§ **Problem**: Count every line in the entries that holds the word "agent". The reply is that count alone.

§ **Extracted data**:
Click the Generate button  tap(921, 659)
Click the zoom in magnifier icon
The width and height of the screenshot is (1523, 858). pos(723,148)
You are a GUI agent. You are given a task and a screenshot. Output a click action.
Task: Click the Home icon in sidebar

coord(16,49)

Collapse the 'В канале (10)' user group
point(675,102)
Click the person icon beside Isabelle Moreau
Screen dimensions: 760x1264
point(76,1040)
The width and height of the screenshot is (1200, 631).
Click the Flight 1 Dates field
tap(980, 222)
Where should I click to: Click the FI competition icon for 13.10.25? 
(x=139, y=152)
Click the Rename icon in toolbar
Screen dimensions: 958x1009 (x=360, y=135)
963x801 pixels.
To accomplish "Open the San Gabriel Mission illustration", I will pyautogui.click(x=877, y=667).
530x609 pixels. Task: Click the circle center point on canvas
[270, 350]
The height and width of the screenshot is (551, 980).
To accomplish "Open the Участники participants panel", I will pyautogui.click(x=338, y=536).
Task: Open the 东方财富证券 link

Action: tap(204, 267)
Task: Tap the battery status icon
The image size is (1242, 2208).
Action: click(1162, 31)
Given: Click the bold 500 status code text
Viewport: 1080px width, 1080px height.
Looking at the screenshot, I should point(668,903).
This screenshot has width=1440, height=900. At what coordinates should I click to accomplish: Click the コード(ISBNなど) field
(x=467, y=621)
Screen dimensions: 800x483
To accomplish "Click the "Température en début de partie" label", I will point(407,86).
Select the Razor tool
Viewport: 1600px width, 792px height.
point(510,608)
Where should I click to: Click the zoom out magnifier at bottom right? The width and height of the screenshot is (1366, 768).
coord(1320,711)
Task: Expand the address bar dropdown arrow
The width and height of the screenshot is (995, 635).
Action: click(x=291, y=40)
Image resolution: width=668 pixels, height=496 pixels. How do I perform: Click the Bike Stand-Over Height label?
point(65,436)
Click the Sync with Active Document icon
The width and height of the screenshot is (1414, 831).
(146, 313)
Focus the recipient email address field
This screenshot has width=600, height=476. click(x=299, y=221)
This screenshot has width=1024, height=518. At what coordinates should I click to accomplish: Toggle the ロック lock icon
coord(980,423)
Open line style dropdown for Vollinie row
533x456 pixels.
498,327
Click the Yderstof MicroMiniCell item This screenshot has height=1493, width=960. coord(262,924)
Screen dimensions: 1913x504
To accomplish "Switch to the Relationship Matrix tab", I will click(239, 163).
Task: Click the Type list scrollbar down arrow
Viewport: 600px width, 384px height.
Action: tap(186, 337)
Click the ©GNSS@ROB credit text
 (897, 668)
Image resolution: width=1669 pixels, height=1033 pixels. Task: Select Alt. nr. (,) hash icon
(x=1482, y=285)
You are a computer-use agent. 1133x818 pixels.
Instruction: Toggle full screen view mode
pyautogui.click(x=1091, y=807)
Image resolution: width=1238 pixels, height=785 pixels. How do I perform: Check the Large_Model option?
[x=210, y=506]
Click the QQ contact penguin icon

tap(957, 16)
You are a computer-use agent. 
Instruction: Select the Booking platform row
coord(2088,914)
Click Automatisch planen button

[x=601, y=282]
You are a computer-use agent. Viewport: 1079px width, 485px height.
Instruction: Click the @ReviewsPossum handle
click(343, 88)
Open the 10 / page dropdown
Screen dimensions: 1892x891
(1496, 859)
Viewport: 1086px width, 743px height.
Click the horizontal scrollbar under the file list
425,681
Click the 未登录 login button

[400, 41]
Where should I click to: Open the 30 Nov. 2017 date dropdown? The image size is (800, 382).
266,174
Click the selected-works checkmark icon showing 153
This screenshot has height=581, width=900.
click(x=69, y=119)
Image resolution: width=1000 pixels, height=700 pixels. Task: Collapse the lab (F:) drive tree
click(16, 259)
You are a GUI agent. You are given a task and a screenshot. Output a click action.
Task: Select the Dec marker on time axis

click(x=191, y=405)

§ **Task result**: 5